Hammer abruptly ceased his questioning of Sol, after the judge had spoken a few crisp words of admonishment, not directed in particular at Mrs. Greening, but more to the public at large, regarding the decorum of the court. Sam Lucas thereupon took Sol in hand again, and drew him on to replace his former doubtful statement by his later conclusion. As Sol left the witness-chair Hammer smiled. He handed Mrs. Greening's name to the clerk, and requested a subpoena for her as a witness for the defense.
Sol's son Dan was the next witness, and Hammer put him through a similar course of sprouts. Judge Maxwell allowed Hammer to disport uncurbed until it became evident that, if given his way, the barber-lawyer would drag the trial out until Joe was well along in middle life. He then admonished Hammer that there were bounds fixed for human existence, and that the case must get on.
Hammer was a bit uppish and resentful. He stood on his rights; he invoked the sacred constitution; he referred to the revised statutes; he put his hand into his coat and spread his legs to make a memorable protest.
Judge Maxwell took him in hand very kindly and led safely past the point of explosion with a smile of indulgence. With that done, the state came to Constable Bill Frost and his branching mustaches, which he had trimmed up and soaped back quite handsomely.
To his own credit and the surprise of the lawyers who were watching the case, Hammer made a great deal of the point of Joe having gone to Frost, voluntarily and alone, to summon him to the scene of the tragedy. Frost admitted that he had believed Joe's story until Sol Greening had pointed out to him the suspicious circumstances.
"So you have to have somebody else to do your thinkin' for you, do you?" said Hammer. "Well, you're a fine officer of the law and a credit to this state!"
"I object!" said the prosecuting attorney, standing up in his place, very red around the eyes.

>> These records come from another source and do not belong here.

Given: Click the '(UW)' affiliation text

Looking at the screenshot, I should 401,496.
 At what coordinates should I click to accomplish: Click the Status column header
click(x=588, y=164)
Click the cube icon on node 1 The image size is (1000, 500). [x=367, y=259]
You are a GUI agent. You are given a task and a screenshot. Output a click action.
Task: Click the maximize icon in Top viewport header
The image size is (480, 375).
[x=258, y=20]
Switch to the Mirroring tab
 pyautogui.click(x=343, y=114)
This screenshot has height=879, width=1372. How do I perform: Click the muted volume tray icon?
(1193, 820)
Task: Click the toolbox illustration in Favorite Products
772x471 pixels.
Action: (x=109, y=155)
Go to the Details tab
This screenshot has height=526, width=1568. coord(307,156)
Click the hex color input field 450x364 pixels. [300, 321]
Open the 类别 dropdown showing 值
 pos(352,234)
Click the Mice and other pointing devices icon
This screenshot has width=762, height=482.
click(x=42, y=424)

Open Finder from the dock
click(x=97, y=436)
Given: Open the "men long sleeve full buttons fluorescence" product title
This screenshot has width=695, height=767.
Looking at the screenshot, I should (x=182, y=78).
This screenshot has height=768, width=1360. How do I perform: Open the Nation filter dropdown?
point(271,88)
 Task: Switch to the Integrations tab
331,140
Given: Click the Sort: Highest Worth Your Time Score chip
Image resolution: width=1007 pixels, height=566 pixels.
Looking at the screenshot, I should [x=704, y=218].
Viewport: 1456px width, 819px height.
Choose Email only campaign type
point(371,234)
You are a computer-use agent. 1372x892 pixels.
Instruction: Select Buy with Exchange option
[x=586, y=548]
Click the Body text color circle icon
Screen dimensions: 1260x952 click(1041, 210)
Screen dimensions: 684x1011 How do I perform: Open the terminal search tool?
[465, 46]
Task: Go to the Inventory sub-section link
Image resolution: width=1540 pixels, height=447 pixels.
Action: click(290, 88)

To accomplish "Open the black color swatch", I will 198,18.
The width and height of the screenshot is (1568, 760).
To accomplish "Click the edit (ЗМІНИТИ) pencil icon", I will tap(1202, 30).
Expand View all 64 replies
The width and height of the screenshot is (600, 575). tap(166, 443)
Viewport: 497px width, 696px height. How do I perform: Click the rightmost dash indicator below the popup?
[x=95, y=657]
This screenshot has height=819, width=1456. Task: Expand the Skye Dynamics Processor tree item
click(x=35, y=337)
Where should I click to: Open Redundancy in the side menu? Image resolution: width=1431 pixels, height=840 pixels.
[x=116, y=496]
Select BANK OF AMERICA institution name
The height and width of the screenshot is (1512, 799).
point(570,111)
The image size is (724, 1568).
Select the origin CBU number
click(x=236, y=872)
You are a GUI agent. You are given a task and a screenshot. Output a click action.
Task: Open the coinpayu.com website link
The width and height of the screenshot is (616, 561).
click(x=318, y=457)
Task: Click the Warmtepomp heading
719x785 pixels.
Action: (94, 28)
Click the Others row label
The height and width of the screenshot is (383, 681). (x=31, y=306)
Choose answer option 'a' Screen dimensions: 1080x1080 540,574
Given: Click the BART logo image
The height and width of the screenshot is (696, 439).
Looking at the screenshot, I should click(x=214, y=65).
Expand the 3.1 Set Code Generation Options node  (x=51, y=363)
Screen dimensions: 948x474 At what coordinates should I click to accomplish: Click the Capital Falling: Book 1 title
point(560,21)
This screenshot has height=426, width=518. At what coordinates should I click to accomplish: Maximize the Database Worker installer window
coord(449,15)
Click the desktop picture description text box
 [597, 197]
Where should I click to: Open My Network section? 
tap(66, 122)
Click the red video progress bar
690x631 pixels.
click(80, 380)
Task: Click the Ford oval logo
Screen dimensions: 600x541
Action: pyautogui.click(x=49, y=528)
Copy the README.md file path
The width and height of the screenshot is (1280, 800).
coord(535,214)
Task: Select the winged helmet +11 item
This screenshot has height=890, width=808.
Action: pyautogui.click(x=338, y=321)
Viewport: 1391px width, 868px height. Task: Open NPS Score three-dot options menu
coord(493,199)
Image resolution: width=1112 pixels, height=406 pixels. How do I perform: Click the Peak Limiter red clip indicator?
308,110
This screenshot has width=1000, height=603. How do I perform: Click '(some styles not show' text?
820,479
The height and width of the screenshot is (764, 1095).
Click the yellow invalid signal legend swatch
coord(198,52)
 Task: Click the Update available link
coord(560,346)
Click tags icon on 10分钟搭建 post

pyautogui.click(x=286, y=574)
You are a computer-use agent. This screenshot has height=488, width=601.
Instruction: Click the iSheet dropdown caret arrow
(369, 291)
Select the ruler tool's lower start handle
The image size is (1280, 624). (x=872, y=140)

The judge smiled, and the court-room tittered. The sheriff looked back over his shoulder and rapped the table for order.
"Comment is unnecessary, Mr. Hammer," said the judge. "Proceed with the case."
And so that weary day passed in trivial questioning on both sides, trivial bickerings, and waste of time, to the great edifications of everybody but Joe and his mother, and probably the judge. Ten of the state's forty witnesses were disposed of, and Hammer was as moist as a jug of cold water in a shock of wheat.
When the sheriff started to take Joe back to jail, the lad stood for a moment searching the breaking-up and moving assembly with longing eyes. All day he had sat with his back to the people, not having the heart to look around with that shameful handcuff and chain binding his arm to the chair. If Alice had been there, or Colonel Price, neither had come forward to wish him well.
There were Ollie and her mother, standing as they had risen from their bench, waiting for the crowd ahead of them to set in motion toward the door, and here and there a face from his own neighborhood. But Alice was not among them. She had withdrawn her friendship from him in his darkest hour.
Neither had Morgan appeared to put his shoulder under the hard-pressing load and relieve him of its weight. Day by day it was growing heavier; but a little while remained until it must crush out his hope forever. Certainly, there was a way out without Morgan; there was a way open to him leading back into the freedom of the world, where he might walk again with the sunlight on his face. A word would make it clear.
But the sun would never strike again into his heart if he should go back to it under that coward's reprieve, and Alice—Alice would scorn his memory.
CHAPTER XVII
THE BLOW OF A FRIEND
Progress was swifter the next day. The prosecuting attorney, apparently believing that he had made his case, dismissed many of his remaining witnesses who had nothing to testify to in fact. When he announced that the state rested, there was a murmur and rustling in the room, and audibly expressed wonderment over what the public thought to be a grave blunder on Sam Lucas's part.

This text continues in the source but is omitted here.